▶

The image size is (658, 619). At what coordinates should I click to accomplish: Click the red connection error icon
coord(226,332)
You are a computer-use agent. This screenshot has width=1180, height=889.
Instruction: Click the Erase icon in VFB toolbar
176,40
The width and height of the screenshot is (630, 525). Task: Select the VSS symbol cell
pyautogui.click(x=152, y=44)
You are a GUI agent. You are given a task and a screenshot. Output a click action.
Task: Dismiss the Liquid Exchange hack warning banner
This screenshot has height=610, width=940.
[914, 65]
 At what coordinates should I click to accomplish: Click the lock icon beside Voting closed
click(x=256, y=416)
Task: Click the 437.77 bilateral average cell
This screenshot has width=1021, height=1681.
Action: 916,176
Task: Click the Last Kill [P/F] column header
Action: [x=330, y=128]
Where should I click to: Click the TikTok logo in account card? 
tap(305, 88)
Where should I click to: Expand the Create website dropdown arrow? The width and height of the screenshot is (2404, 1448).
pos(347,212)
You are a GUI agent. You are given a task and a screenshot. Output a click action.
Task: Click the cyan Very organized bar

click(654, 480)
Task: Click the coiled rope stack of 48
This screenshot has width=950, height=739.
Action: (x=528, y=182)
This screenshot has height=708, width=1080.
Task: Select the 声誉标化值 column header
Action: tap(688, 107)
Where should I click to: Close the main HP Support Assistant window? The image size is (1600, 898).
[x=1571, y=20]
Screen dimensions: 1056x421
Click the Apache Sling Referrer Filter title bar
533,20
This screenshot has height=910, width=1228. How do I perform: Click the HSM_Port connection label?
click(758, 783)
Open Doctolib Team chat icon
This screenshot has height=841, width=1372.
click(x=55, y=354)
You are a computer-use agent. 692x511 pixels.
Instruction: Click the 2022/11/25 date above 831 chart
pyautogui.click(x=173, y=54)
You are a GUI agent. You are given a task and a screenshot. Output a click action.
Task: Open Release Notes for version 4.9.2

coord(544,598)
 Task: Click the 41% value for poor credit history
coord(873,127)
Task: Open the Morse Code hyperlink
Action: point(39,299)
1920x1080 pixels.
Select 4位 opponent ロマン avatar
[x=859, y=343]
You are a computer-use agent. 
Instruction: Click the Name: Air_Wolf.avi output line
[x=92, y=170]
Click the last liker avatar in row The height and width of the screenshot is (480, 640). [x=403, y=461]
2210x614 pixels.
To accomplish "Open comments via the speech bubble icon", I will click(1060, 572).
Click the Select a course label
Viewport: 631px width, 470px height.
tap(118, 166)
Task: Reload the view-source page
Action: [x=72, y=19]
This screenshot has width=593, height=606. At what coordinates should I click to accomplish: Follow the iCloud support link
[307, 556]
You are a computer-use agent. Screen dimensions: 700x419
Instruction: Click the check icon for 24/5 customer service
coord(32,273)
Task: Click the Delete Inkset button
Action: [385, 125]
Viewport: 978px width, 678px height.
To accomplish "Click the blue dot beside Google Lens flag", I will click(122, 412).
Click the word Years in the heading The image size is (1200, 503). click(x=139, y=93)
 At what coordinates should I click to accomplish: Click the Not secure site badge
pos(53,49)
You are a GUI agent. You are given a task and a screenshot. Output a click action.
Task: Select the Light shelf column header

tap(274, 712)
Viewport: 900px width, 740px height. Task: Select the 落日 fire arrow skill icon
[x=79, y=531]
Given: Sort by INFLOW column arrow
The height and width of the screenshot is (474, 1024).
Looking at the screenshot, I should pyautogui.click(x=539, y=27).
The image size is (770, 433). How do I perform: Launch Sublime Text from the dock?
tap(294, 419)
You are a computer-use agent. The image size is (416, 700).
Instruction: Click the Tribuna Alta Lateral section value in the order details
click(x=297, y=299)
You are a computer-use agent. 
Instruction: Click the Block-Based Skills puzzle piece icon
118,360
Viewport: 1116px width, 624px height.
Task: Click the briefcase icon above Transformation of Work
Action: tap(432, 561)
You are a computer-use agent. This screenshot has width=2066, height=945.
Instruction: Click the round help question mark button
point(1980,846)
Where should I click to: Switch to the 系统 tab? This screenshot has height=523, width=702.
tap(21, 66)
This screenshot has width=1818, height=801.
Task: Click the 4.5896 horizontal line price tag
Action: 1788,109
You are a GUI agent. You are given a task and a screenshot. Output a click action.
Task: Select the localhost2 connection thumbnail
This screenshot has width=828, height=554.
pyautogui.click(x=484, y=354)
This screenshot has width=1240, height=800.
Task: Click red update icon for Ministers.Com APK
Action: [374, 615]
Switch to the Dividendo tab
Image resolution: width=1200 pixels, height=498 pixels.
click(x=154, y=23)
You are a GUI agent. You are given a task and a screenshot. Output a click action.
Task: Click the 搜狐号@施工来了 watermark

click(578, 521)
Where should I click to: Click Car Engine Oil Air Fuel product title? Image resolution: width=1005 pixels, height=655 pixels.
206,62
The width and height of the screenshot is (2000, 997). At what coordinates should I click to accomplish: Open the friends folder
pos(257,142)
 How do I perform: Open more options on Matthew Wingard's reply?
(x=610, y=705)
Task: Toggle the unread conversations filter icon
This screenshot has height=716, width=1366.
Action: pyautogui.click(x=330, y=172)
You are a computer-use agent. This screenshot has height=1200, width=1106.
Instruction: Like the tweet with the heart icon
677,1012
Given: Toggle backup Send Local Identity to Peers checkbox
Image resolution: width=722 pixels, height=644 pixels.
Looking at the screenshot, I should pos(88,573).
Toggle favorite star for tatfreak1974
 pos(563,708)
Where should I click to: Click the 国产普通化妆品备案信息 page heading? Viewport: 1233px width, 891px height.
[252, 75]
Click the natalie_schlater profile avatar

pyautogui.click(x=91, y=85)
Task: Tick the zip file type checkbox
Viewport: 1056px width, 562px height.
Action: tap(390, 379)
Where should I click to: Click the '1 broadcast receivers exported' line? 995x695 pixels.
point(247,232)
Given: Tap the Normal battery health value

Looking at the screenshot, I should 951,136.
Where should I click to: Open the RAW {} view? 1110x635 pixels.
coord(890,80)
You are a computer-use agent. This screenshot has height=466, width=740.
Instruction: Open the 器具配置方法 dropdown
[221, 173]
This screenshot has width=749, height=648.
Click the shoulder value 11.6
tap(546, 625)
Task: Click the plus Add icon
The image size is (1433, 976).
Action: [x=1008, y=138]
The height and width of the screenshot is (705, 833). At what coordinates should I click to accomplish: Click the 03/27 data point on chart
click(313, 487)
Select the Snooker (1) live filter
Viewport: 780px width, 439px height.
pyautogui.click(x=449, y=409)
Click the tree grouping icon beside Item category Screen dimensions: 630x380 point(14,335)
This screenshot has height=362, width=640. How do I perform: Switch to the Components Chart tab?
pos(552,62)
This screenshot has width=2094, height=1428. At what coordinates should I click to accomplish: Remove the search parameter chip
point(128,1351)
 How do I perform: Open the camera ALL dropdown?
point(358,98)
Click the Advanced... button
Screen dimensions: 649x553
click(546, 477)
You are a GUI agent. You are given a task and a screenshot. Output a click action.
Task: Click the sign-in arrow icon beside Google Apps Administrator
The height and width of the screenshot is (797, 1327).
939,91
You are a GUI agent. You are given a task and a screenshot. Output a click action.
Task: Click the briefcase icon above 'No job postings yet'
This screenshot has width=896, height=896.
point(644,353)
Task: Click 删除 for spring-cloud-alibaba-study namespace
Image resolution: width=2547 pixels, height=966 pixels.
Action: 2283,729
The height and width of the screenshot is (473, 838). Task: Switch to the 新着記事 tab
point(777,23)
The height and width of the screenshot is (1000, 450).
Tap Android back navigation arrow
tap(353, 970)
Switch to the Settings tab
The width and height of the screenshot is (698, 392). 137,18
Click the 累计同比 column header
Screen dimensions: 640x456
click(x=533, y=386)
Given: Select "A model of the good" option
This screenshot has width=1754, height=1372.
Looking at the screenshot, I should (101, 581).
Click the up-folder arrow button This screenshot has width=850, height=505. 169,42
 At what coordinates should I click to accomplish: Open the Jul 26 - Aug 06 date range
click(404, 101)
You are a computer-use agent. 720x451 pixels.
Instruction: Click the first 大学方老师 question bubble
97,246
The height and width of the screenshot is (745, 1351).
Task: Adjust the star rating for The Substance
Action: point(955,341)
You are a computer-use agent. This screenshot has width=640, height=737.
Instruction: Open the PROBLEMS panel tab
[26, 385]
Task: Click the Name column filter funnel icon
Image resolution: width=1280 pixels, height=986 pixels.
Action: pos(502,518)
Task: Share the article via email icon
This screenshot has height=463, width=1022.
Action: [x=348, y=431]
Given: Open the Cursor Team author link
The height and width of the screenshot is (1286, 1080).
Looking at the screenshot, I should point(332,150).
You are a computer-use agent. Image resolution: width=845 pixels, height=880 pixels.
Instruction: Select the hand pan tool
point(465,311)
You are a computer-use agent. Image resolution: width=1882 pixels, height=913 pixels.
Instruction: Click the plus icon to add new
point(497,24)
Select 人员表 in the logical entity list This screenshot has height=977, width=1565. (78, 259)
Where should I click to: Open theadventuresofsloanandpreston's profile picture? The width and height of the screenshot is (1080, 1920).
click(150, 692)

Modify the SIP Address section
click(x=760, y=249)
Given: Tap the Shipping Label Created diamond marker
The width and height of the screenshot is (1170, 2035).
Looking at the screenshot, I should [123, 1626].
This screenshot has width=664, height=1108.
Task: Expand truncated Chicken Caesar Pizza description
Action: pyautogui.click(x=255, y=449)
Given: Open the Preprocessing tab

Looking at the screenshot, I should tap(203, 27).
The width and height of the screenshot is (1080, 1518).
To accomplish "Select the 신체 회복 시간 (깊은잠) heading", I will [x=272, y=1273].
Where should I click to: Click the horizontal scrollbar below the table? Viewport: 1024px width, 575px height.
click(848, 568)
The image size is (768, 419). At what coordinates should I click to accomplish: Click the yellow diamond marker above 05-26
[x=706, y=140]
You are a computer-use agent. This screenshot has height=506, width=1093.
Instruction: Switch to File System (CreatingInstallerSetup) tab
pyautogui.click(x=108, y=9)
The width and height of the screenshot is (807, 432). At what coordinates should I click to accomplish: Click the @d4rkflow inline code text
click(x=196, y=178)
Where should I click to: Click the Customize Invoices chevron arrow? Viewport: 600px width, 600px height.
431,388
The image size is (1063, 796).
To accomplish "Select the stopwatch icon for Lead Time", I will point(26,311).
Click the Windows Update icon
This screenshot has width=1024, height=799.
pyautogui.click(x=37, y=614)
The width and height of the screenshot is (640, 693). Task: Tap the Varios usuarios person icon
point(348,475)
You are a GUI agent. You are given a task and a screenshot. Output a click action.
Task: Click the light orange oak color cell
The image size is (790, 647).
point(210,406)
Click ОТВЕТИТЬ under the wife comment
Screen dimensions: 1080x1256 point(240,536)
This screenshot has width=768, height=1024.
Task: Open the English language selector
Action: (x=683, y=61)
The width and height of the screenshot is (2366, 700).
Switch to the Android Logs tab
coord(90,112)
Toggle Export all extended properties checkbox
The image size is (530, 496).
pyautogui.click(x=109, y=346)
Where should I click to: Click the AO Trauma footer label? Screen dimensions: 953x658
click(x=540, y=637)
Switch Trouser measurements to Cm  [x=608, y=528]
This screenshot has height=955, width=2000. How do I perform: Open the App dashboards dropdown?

◀

PROBLEM REQUIREMENTS
Reproduce precisely, and with no line left out, each line from the top of the entries through the line that carries "Task: Click the 437.77 bilateral average cell".

ANSWER BOX
The image size is (658, 619). At what coordinates should I click to accomplish: Click the red connection error icon
coord(226,332)
You are a computer-use agent. This screenshot has width=1180, height=889.
Instruction: Click the Erase icon in VFB toolbar
176,40
The width and height of the screenshot is (630, 525). Task: Select the VSS symbol cell
pyautogui.click(x=152, y=44)
You are a GUI agent. You are given a task and a screenshot. Output a click action.
Task: Dismiss the Liquid Exchange hack warning banner
This screenshot has height=610, width=940.
[914, 65]
 At what coordinates should I click to accomplish: Click the lock icon beside Voting closed
click(x=256, y=416)
Task: Click the 437.77 bilateral average cell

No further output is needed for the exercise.